- _Text segment_:
*** Begin section ***
Arthroscopy – Its History, How it Works, and Why It Is Important
Successful attempts to mend broken bones date back to prehistoric times and were common practice among those attending to the injuries of Roman and Egyptian soldiers. For the greater part of history, the task was undertaken by bonesetters with no medical training, often as a lucrative family business. In parallel, orthopaedics remained an informal pursuit and was dedicated mainly to correcting skeletal deformities in children. Two events revolutionised the profession – the introduction of compulsory medical training for its practitioners and the invention of arthroscopy.
Formal anatomy and surgical training led to a profession with much broader interests and capabilities. The discovery of X-rays in 1895 provided a welcome diagnostic aid for practitioners in all branches of medicine, including the comparatively new discipline of orthopaedics. However, the ingenuity of a Japanese professor in 1918 proved to be a game changer in the diagnosis and treatment of joint disorders. Professor Kenji Takagi modified an instrument employed to inspect the bladder and used it to examine the internal structure of a knee joint to become the first person to perform an arthroscopy. In place of negative black-and-white X-ray images, Takagi’s modified cystoscope offered a full-colour view of the entire structure, including the soft tissue components, without exposing the whole joint.
Subsequently, a series of improvements to the early design led to the development of a dedicated instrument for orthopaedic use. The modern version consists of a flexible tube containing lenses and a fibre optic cable. When inserted into the joint, the optics focus the light from an LED onto the examination area and relay images back to be captured by a miniature video camera and displayed on a monitor. Initially, arthroscopy was used merely as a diagnostic tool, providing the soft tissue detail less visible in an X-ray image.
However, in 1955, another Japanese physician extended an arthroscopic examination to remove a giant cell tumour. Later, in 1962, Dr Masaki Watanabi also became the first to perform a meniscectomy in this fashion, using miniature instruments he developed for the task. These procedures marked a new era in orthopaedics that would see many open surgical procedures replaced by the minimally invasive techniques made possible by the pioneers of arthroscopy.
*** End section ***
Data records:
*** Begin section ***
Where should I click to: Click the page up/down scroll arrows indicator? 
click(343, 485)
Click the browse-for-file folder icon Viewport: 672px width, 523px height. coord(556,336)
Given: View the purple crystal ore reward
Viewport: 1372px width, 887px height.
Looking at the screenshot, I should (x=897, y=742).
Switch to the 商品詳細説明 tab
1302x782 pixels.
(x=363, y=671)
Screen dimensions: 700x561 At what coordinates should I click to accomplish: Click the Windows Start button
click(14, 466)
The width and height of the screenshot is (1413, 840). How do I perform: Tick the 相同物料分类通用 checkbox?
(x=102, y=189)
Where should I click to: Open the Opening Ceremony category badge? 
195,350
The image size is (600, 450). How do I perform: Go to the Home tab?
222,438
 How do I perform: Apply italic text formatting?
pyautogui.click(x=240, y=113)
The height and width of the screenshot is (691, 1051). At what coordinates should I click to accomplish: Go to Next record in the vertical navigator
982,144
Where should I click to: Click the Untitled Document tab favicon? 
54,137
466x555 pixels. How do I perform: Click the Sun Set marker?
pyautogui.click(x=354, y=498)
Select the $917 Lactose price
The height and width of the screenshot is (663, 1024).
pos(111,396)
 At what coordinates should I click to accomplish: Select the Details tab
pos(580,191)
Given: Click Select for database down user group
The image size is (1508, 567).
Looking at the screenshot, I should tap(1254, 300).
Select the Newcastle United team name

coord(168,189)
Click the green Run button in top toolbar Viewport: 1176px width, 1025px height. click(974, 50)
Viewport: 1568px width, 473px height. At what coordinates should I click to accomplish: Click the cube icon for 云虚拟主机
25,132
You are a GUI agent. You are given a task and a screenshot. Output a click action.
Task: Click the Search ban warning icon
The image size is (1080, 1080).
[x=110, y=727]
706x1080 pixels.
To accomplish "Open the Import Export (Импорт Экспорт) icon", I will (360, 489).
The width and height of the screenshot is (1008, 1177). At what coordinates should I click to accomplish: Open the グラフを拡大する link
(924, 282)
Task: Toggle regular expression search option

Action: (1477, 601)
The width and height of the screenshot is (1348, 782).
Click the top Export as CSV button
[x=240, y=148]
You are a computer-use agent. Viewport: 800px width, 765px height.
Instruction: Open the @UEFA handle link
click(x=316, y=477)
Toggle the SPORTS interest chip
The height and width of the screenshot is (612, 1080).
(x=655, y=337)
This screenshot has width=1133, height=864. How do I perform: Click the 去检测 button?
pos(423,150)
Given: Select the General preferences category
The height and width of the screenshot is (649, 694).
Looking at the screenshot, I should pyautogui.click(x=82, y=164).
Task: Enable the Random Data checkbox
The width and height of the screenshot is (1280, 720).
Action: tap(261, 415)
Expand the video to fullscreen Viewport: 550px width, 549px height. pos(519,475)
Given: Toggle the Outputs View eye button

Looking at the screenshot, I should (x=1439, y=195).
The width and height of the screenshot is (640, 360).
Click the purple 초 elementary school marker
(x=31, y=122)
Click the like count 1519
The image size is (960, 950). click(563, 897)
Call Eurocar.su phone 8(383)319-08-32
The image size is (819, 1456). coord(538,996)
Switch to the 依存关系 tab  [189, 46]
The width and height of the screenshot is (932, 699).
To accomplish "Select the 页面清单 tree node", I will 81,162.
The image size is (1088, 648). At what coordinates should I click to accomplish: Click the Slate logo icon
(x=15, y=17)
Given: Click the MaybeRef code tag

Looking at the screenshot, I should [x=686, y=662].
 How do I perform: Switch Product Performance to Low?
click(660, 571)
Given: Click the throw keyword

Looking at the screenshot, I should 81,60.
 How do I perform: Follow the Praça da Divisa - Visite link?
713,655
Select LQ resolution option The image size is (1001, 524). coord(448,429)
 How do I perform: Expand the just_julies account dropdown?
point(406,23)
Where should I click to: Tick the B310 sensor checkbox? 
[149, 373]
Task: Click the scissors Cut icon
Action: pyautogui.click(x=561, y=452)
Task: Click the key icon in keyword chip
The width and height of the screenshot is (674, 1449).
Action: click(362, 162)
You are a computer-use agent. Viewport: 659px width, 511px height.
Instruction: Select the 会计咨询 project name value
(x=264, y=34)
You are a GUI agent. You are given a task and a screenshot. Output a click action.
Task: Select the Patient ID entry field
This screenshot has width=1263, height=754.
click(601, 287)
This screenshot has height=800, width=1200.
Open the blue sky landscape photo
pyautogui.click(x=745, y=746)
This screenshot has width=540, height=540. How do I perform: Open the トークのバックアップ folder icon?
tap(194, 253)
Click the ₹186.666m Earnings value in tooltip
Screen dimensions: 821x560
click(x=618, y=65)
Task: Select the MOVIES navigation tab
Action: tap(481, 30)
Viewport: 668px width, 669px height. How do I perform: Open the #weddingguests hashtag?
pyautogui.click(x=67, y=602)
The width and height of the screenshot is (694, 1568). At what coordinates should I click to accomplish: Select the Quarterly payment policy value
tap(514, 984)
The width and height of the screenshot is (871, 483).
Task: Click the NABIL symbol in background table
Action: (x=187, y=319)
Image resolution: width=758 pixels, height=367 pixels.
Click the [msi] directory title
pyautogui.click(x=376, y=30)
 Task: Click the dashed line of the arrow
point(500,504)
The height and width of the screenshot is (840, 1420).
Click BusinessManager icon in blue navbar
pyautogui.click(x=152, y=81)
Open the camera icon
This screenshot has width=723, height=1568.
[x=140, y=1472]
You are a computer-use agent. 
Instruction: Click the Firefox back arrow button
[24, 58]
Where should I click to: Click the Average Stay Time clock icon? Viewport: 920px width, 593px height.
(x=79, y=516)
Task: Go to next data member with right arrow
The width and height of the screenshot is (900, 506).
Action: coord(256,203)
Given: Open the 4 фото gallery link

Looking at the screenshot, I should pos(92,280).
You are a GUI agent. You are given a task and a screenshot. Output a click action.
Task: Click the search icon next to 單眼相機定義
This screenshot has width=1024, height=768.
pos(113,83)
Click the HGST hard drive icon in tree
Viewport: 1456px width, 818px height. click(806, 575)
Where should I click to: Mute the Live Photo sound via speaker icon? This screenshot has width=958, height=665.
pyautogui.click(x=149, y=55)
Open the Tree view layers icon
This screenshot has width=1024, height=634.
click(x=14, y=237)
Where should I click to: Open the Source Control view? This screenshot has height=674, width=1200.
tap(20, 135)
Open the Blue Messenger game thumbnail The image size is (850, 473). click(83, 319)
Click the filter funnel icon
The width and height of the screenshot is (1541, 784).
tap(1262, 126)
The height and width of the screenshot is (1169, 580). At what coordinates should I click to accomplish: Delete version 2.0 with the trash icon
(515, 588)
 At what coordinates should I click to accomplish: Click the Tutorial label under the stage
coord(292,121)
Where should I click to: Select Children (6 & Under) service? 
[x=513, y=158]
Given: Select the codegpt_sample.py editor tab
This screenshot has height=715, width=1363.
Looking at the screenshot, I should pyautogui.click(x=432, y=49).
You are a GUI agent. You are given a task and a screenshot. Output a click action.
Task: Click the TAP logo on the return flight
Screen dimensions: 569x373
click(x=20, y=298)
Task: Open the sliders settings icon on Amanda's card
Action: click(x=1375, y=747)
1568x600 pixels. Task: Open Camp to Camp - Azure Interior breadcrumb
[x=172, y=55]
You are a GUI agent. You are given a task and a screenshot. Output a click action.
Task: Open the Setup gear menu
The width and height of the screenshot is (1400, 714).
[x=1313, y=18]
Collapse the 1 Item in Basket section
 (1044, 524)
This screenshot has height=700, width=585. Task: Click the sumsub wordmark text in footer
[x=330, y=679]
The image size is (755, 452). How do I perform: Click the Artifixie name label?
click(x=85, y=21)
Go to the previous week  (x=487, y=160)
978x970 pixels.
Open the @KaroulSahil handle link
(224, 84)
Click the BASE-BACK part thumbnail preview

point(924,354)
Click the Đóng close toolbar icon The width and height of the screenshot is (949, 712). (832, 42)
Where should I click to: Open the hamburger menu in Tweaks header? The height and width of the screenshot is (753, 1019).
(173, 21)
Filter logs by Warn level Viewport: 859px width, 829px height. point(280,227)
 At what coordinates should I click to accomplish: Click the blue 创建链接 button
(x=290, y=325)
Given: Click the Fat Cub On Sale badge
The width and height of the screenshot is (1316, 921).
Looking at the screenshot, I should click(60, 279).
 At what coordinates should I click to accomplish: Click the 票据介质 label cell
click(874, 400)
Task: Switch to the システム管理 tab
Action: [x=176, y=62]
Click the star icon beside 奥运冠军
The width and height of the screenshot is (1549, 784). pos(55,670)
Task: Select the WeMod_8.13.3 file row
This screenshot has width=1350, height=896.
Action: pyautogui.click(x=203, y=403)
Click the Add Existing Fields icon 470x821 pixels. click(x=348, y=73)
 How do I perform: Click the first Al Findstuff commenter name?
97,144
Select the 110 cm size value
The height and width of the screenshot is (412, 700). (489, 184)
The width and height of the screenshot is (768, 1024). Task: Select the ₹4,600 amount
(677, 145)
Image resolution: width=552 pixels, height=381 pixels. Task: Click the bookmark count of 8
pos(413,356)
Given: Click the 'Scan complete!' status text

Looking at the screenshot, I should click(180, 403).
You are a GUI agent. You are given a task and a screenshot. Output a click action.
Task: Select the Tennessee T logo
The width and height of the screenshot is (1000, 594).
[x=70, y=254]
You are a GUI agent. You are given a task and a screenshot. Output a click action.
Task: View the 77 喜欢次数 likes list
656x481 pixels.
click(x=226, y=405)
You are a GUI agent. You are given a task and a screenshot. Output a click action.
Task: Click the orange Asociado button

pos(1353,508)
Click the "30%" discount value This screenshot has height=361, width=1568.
*** End section ***
Reproduce the full text on the history of arthroscopy from above, word for word.

Arthroscopy – Its History, How it Works, and Why It Is Important
Successful attempts to mend broken bones date back to prehistoric times and were common practice among those attending to the injuries of Roman and Egyptian soldiers. For the greater part of history, the task was undertaken by bonesetters with no medical training, often as a lucrative family business. In parallel, orthopaedics remained an informal pursuit and was dedicated mainly to correcting skeletal deformities in children. Two events revolutionised the profession – the introduction of compulsory medical training for its practitioners and the invention of arthroscopy.
Formal anatomy and surgical training led to a profession with much broader interests and capabilities. The discovery of X-rays in 1895 provided a welcome diagnostic aid for practitioners in all branches of medicine, including the comparatively new discipline of orthopaedics. However, the ingenuity of a Japanese professor in 1918 proved to be a game changer in the diagnosis and treatment of joint disorders. Professor Kenji Takagi modified an instrument employed to inspect the bladder and used it to examine the internal structure of a knee joint to become the first person to perform an arthroscopy. In place of negative black-and-white X-ray images, Takagi’s modified cystoscope offered a full-colour view of the entire structure, including the soft tissue components, without exposing the whole joint.
Subsequently, a series of improvements to the early design led to the development of a dedicated instrument for orthopaedic use. The modern version consists of a flexible tube containing lenses and a fibre optic cable. When inserted into the joint, the optics focus the light from an LED onto the examination area and relay images back to be captured by a miniature video camera and displayed on a monitor. Initially, arthroscopy was used merely as a diagnostic tool, providing the soft tissue detail less visible in an X-ray image.
However, in 1955, another Japanese physician extended an arthroscopic examination to remove a giant cell tumour. Later, in 1962, Dr Masaki Watanabi also became the first to perform a meniscectomy in this fashion, using miniature instruments he developed for the task. These procedures marked a new era in orthopaedics that would see many open surgical procedures replaced by the minimally invasive techniques made possible by the pioneers of arthroscopy.